_TASK DIRECTIONS_
Please start at the first line of the records beneath and quote each line exactly, ending with the line containing "Task: Toggle the light/dark theme sun icon".

Data records
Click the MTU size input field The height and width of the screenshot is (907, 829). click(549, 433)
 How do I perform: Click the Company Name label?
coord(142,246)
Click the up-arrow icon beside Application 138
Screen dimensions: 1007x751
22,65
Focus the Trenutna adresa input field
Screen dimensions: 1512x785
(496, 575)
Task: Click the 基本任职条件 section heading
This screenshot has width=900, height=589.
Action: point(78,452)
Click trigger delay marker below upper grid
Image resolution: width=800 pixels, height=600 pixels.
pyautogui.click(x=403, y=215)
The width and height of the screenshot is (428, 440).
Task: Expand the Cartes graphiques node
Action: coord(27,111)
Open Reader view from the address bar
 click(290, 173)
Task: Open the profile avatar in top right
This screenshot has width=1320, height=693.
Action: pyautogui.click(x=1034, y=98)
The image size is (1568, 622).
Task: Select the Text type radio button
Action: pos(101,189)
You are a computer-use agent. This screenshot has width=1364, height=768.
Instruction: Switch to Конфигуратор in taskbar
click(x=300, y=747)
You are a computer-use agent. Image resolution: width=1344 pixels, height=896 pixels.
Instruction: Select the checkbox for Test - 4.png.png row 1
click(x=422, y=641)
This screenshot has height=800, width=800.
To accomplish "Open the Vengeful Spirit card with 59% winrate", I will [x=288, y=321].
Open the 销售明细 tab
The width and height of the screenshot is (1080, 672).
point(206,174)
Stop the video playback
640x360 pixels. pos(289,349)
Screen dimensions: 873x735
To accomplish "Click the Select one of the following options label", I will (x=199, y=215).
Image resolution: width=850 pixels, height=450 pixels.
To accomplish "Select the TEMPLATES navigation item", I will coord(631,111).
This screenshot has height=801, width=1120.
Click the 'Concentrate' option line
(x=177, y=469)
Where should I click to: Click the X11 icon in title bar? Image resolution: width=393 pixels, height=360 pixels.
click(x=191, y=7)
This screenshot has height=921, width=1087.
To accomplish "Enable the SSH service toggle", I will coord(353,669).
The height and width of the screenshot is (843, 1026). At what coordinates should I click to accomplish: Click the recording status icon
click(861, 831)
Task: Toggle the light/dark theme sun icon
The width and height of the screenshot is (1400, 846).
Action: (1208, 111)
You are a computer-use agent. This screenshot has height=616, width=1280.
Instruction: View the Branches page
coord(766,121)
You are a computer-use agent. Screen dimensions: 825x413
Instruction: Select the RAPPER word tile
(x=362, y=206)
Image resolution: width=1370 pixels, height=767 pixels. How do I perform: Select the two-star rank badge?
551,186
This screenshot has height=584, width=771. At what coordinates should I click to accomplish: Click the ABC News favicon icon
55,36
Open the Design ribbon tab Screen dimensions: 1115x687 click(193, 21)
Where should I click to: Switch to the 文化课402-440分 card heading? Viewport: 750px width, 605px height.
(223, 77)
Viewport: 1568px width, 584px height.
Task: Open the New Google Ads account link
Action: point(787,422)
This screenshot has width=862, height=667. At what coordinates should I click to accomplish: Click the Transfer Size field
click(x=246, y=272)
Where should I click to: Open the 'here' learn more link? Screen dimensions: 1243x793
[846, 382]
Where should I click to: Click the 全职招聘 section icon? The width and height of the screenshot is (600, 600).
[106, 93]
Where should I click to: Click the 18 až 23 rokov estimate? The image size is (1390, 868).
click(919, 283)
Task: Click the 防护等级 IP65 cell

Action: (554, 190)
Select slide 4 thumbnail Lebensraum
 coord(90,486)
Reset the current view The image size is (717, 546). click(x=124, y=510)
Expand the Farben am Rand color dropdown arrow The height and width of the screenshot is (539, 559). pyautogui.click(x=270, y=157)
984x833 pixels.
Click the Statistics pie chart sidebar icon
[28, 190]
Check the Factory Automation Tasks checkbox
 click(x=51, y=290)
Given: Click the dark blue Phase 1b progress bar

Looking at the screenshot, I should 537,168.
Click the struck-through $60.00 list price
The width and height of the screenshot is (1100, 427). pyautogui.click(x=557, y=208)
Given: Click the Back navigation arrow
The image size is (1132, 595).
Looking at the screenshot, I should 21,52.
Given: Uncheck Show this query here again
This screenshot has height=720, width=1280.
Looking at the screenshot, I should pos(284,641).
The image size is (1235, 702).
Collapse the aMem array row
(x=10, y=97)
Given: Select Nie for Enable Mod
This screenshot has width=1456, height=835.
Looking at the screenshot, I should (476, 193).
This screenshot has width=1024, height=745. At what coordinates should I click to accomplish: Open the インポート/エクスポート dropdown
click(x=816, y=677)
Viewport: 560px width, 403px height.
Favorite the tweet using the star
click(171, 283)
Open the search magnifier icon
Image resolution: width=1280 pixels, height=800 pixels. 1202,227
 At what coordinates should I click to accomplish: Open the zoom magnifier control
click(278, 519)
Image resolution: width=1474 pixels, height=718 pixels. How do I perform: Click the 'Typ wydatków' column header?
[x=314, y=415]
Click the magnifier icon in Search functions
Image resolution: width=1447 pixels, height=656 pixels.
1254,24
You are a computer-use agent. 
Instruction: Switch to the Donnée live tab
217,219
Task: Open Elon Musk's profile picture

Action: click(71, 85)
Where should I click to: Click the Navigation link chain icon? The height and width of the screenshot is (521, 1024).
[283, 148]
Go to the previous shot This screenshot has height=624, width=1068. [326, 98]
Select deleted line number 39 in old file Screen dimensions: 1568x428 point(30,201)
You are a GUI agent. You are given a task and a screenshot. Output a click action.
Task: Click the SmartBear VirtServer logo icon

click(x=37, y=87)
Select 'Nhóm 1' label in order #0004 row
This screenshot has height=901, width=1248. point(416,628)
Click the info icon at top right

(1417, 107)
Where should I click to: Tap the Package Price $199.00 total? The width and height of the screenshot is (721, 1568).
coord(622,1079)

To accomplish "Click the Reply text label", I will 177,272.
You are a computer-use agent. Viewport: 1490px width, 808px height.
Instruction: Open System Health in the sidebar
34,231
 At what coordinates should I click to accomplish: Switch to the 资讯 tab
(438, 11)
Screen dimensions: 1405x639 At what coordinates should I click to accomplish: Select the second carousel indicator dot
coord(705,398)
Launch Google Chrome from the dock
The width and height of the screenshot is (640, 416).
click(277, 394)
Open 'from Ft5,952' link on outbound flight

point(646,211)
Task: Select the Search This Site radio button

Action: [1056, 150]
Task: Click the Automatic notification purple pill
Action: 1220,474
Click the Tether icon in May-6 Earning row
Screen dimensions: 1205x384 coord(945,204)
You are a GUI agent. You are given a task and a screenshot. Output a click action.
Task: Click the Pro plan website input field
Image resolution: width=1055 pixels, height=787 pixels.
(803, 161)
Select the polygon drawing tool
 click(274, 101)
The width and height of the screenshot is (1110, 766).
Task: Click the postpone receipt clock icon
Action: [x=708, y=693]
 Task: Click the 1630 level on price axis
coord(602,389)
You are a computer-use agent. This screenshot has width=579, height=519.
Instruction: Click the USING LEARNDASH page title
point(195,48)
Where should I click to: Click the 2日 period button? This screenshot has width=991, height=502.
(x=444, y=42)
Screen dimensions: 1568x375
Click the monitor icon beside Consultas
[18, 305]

_ANSWER AREA_
Click the MTU size input field The height and width of the screenshot is (907, 829). click(549, 433)
 How do I perform: Click the Company Name label?
coord(142,246)
Click the up-arrow icon beside Application 138
Screen dimensions: 1007x751
22,65
Focus the Trenutna adresa input field
Screen dimensions: 1512x785
(496, 575)
Task: Click the 基本任职条件 section heading
This screenshot has width=900, height=589.
Action: point(78,452)
Click trigger delay marker below upper grid
Image resolution: width=800 pixels, height=600 pixels.
pyautogui.click(x=403, y=215)
The width and height of the screenshot is (428, 440).
Task: Expand the Cartes graphiques node
Action: coord(27,111)
Open Reader view from the address bar
 click(290, 173)
Task: Open the profile avatar in top right
This screenshot has width=1320, height=693.
Action: pyautogui.click(x=1034, y=98)
The image size is (1568, 622).
Task: Select the Text type radio button
Action: pos(101,189)
You are a computer-use agent. This screenshot has width=1364, height=768.
Instruction: Switch to Конфигуратор in taskbar
click(x=300, y=747)
You are a computer-use agent. Image resolution: width=1344 pixels, height=896 pixels.
Instruction: Select the checkbox for Test - 4.png.png row 1
click(x=422, y=641)
This screenshot has height=800, width=800.
To accomplish "Open the Vengeful Spirit card with 59% winrate", I will [x=288, y=321].
Open the 销售明细 tab
The width and height of the screenshot is (1080, 672).
point(206,174)
Stop the video playback
640x360 pixels. pos(289,349)
Screen dimensions: 873x735
To accomplish "Click the Select one of the following options label", I will (x=199, y=215).
Image resolution: width=850 pixels, height=450 pixels.
To accomplish "Select the TEMPLATES navigation item", I will coord(631,111).
This screenshot has height=801, width=1120.
Click the 'Concentrate' option line
(x=177, y=469)
Where should I click to: Click the X11 icon in title bar? Image resolution: width=393 pixels, height=360 pixels.
click(x=191, y=7)
This screenshot has height=921, width=1087.
To accomplish "Enable the SSH service toggle", I will coord(353,669).
The height and width of the screenshot is (843, 1026). At what coordinates should I click to accomplish: Click the recording status icon
click(861, 831)
Task: Toggle the light/dark theme sun icon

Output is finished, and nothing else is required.